Psychiatr Serv. 2009 Jan;60(1):35-42. doi: 10.1176/ps.2009.60.1.35.
This study measured the impact of substance use disorders on Medicaid expenditures for behavioral and physical health care among beneficiaries with behavioral health disorders.
Claims for Medicaid beneficiaries with behavioral health diagnoses in 1999 from Arkansas, Colorado, Georgia, Indiana, New Jersey, and Washington were analyzed. Behavioral health and general medical expenditures for individuals with diagnoses of substance use disorders were compared with expenditures for those without such diagnoses. States were analyzed separately with adjustment for confounders.
A total of 148,457 beneficiaries met selection criteria, and 43,457 (29.3%) had a substance use diagnosis. Compared with other beneficiaries with behavioral health disorders, individuals with diagnoses of substance use disorders had significantly higher expenditures for physical health problems in five of six states. Approximately half of the additional care and expenditures were for treatment of physical conditions. Differences declined but remained statistically significant after adjustment for higher overall disease burden among beneficiaries with addictions. Medical expenditures for individuals with diagnoses of substance use disorders increased significantly with age in five of six states, whereas behavioral health expenditures were stable or declined. Hospital admissions for psychiatric and general medical reasons were higher for those with diagnoses of substance use disorders.

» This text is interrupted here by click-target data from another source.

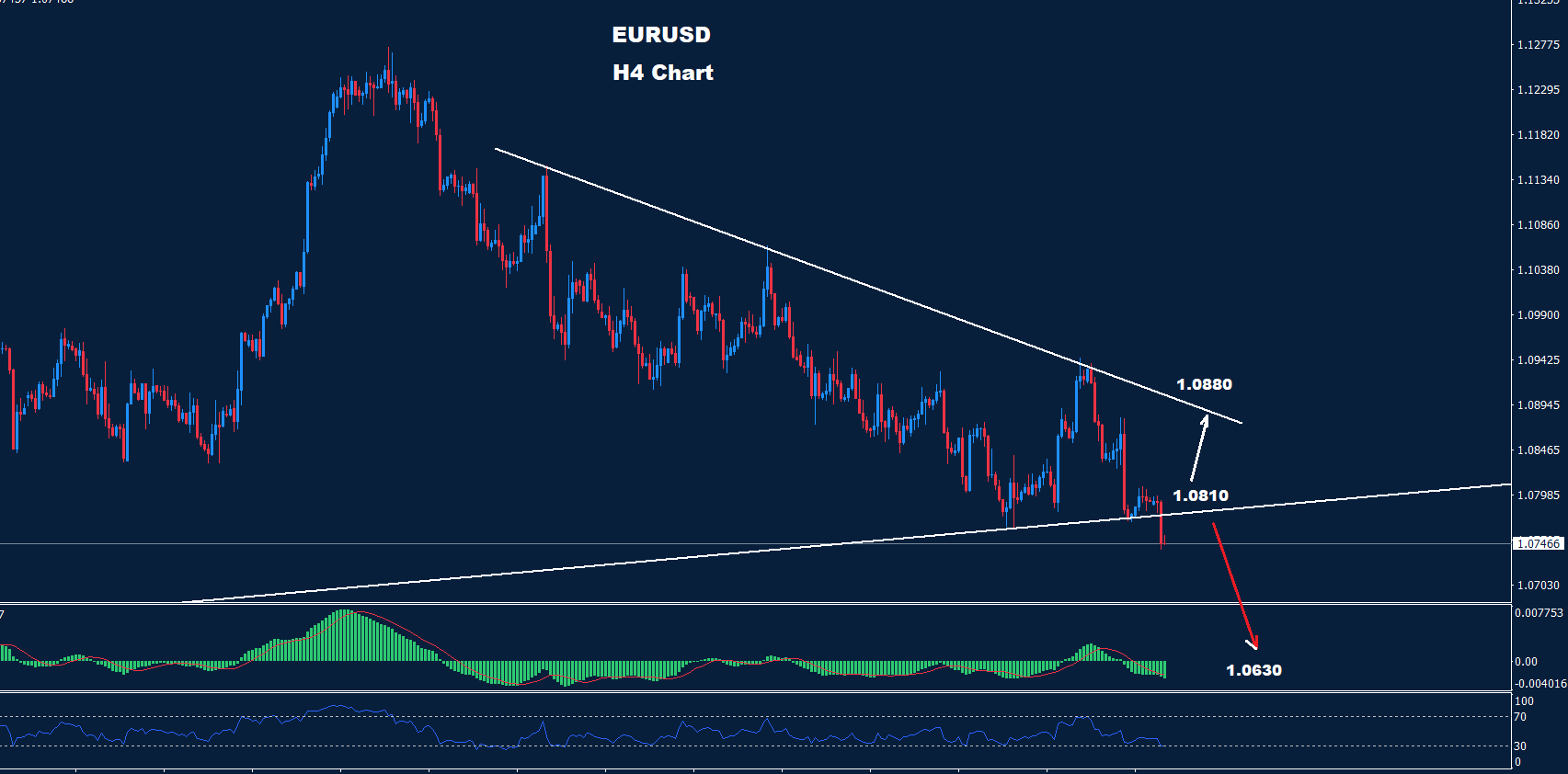Image resolution: width=1568 pixels, height=774 pixels.
Task: Click the 1.12775 price axis label
Action: pos(1538,45)
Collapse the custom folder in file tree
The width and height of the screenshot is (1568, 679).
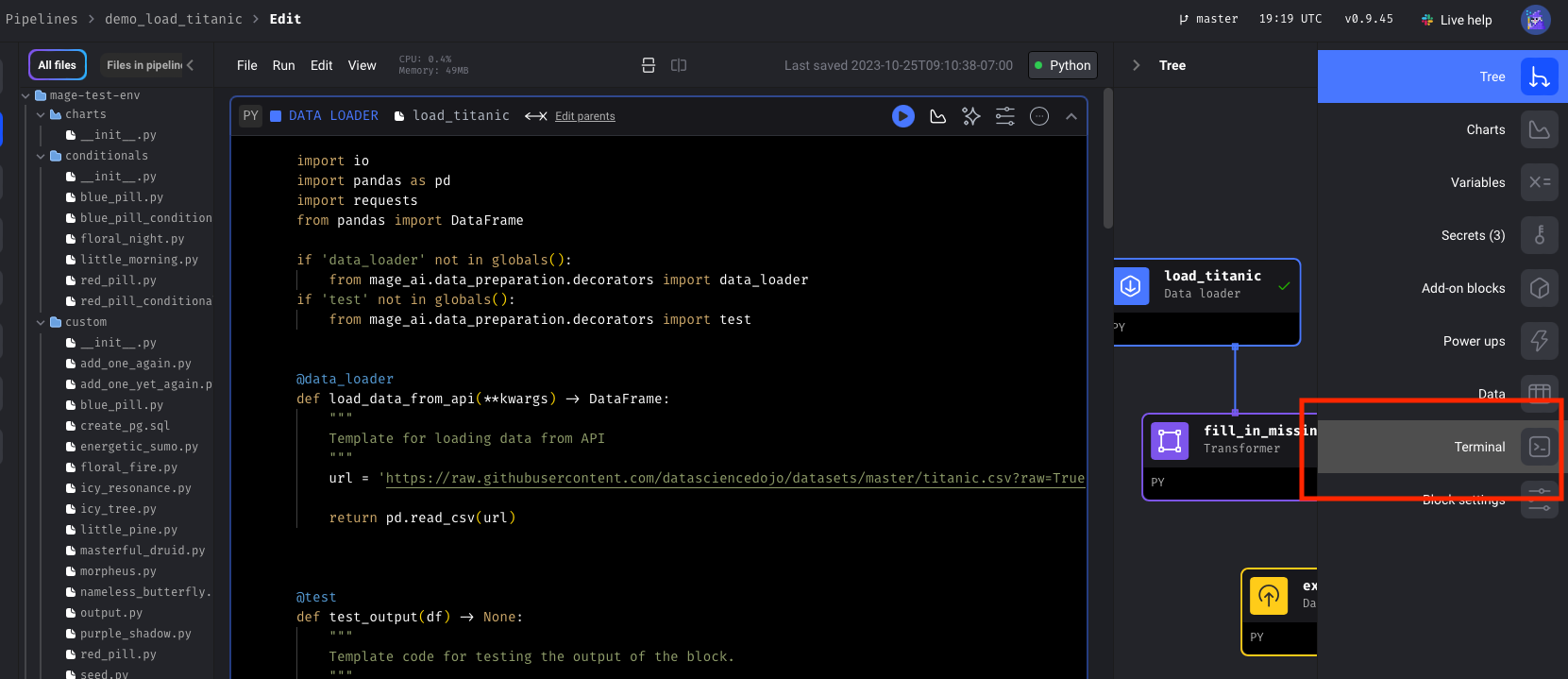tap(41, 322)
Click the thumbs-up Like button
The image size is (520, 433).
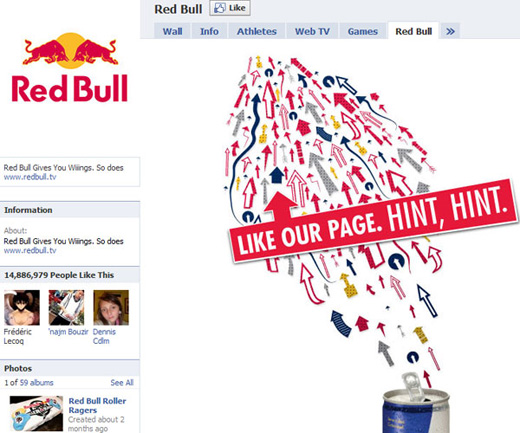(x=230, y=8)
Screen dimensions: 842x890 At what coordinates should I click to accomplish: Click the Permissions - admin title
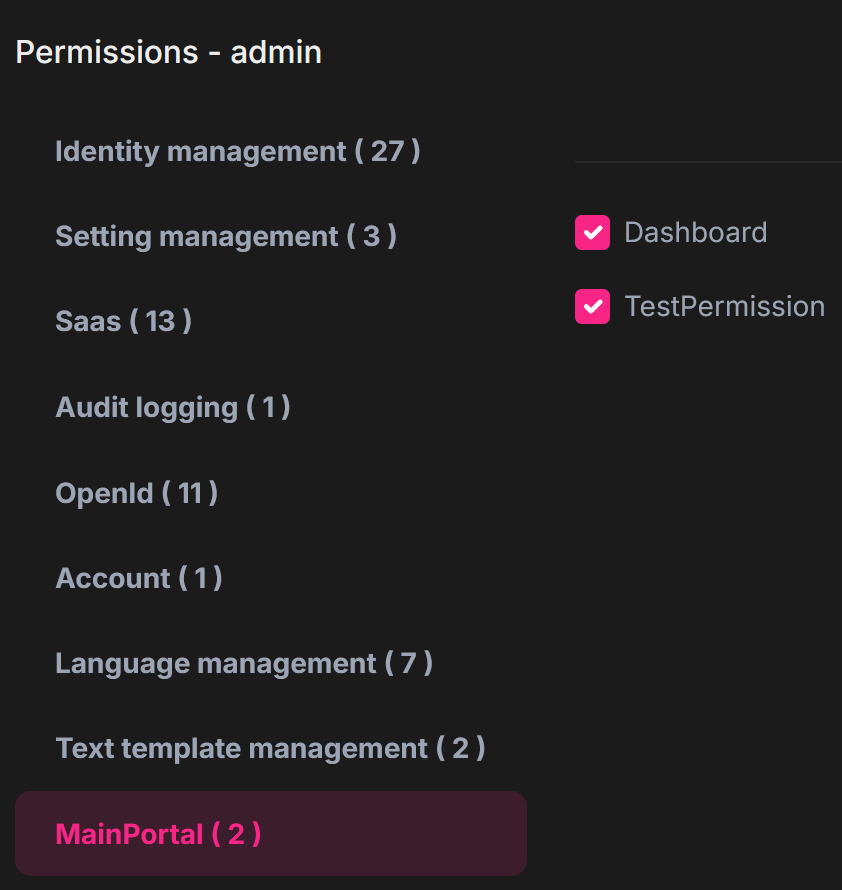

The impact of addiction on Medicaid populations with behavioral health disorders is greater than the direct cost of mental health and addictions treatment. Higher medical expenditures can be partly attributed to greater prevalence of co-occurring physical disorders, but expenditures remained higher after adjustment for disease burden. Spending estimates based only on behavioral health diagnoses may significantly underestimate addictions-related costs, particularly for older adults.
本研究衡量了物质使用障碍对患有行为健康障碍的医疗补助受益人的行为和身体健康护理支出的影响。
对1999年来自阿肯色州、科罗拉多州、佐治亚州、印第安纳州、新泽西州和华盛顿州的患有行为健康诊断的医疗补助受益人的索赔进行了分析。将诊断为物质使用障碍的个体的行为健康和一般医疗支出与未进行此类诊断的个体的支出进行了比较。对各州分别进行分析,并对混杂因素进行了调整。
共有148,457名受益人符合选择标准,其中43,457名(29.3%)有物质使用诊断。与其他患有行为健康障碍的受益人相比,诊断为物质使用障碍的个体在六个州中的五个州因身体健康问题的支出显著更高。大约一半的额外护理和支出用于身体状况的治疗。在对成瘾受益人中较高的总体疾病负担进行调整后,差异有所下降,但仍具有统计学意义。在六个州中的五个州,诊断为物质使用障碍的个体的医疗支出随年龄显著增加,而行为健康支出则稳定或下降。诊断为物质使用障碍的个体因精神科和一般医疗原因的住院率更高。
成瘾对患有行为健康障碍的医疗补助人群的影响大于心理健康和成瘾治疗的直接成本。较高的医疗支出部分可归因于共病身体疾病的患病率较高,但在对疾病负担进行调整后,支出仍然较高。仅基于行为健康诊断的支出估计可能会显著低估与成瘾相关的成本,尤其是对老年人而言。